Other benefits might be named. The principle of selective military service has been established by the precedent set in the World War. As long as that experience is remembered there will be no danger that America would ever return, in any serious emergency, to the unscientific volunteer system that takes the brave and the enterprising and leaves behind the indolent and timorous. Above all, we must count as gain from the war the confirmation it gave us in our faith in our ability to continue our existence as a nation. The experience demonstrated that our national resources include not only valor in arms in boundless quantity, but also the ability to organize effectively a nation as great as ours for a purpose as complicated as modern war has come to be. The experience in 1917 and 1918 gave us a firm foundation for national self-confidence.
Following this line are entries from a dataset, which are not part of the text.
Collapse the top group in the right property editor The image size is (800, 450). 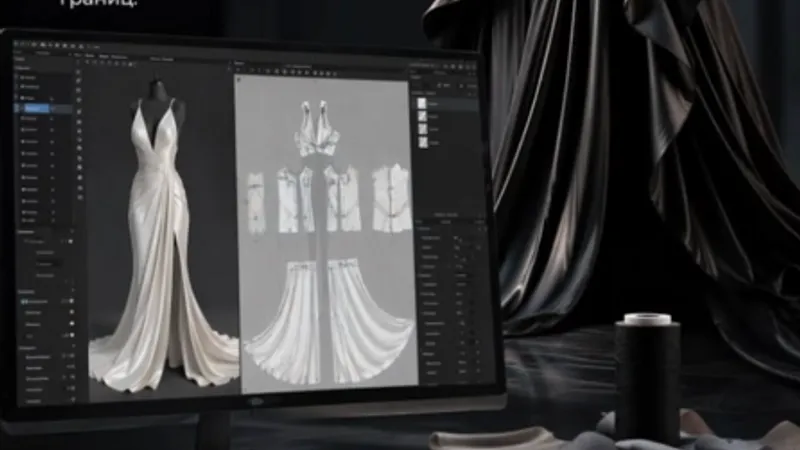tap(419, 228)
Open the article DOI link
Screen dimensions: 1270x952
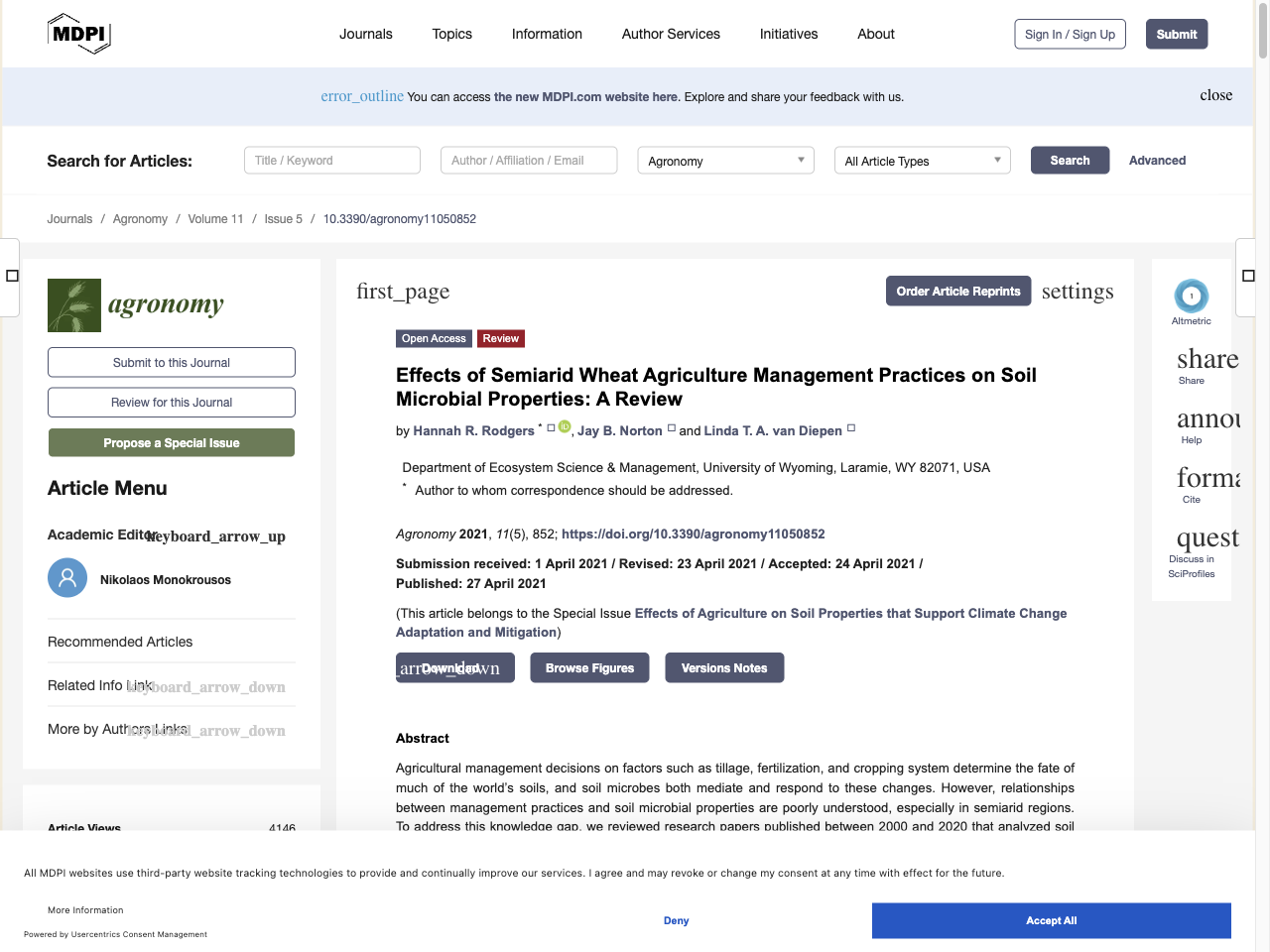(693, 534)
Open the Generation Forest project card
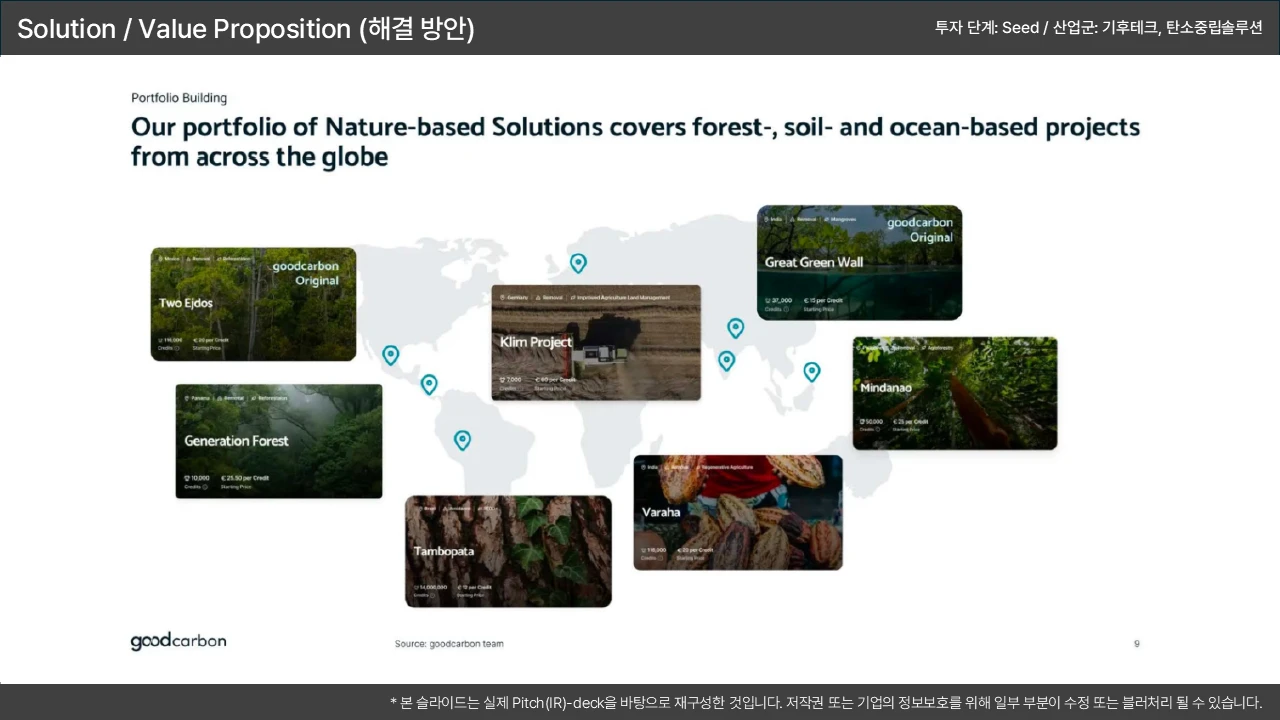This screenshot has width=1280, height=720. 278,441
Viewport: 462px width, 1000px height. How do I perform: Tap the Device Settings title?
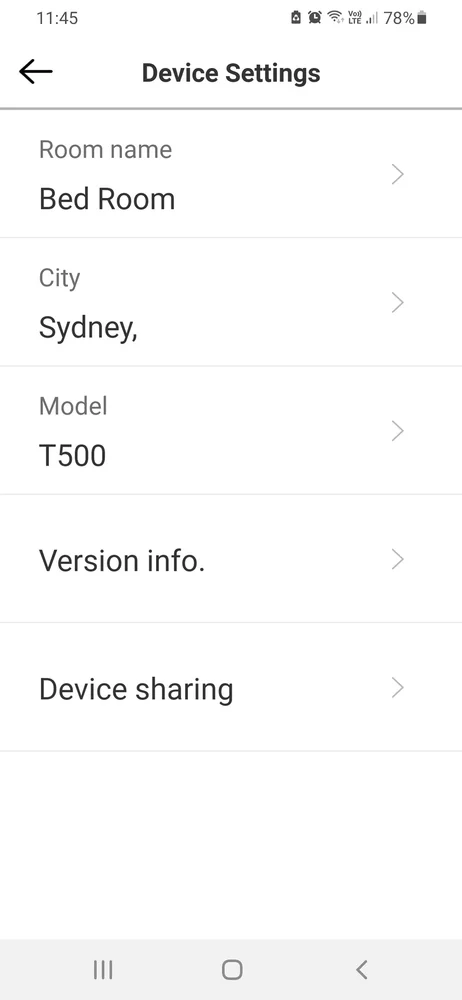[231, 73]
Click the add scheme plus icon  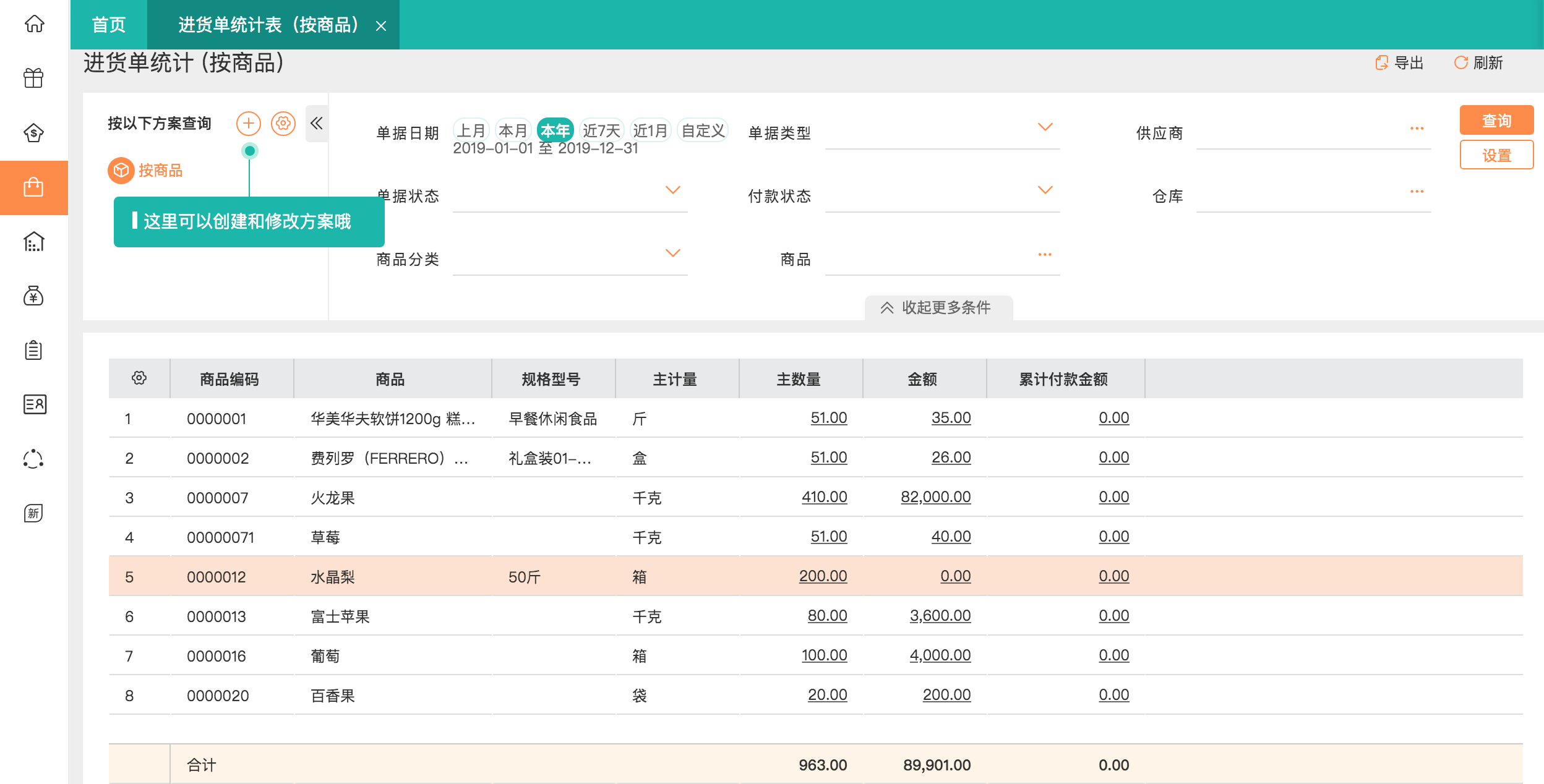[x=249, y=122]
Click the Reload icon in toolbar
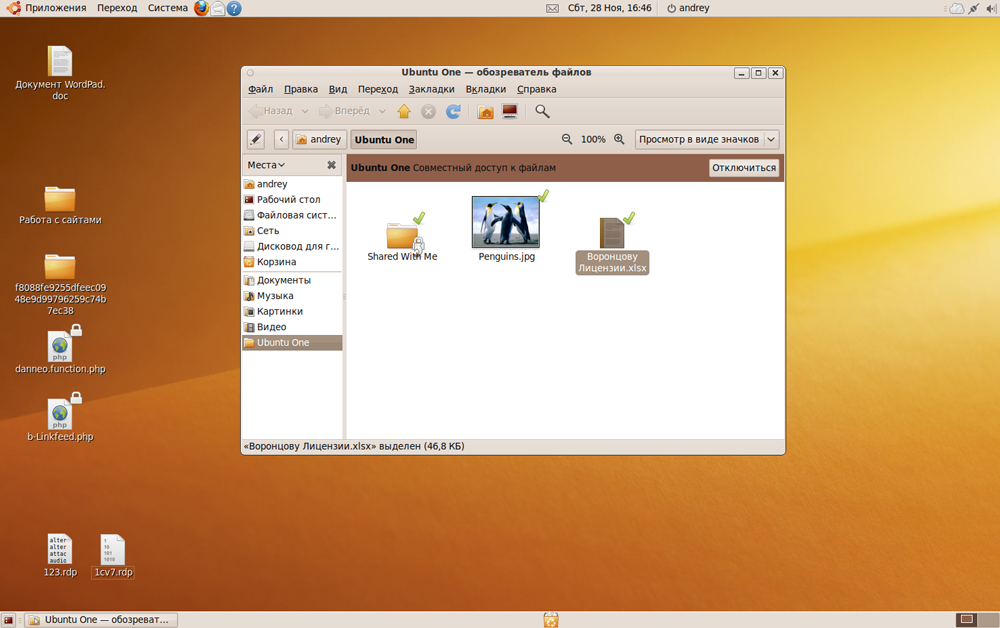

These are all benefits and gains which may properly be set off against the intangible costs of the war. Among the benefits secured, however, is not yet one which we might, in 1917 and 1918, have expected to find there. The American host which crossed to France went, almost to a man, uplifted and made heroic by the feeling that it was an army of crusaders fighting to end wars forever. No mere instinct of self-preservation, no simple prospect of a victory over a strange, foreign enemy in gray uniforms, could have inspired the morale of the American Expeditionary Forces, nor yet that of the forces in training in the United States, nor that of American industry in its eager, headlong devotion to the national undertaking. This was to be Armageddon, the last of wars, the war to make safe the unwarlike peoples of the world; and no cynical dictum that man is still too near his neolithic savagery to rely on anything other than might in his international contentions, no Chauvinistic picture of new migrations of Asiatic hordes, can change the fundamental fact that America went to war in the belief that its chiefest object was to end war forever. Until we have made some national attempt to secure that benefit, the page will not balance.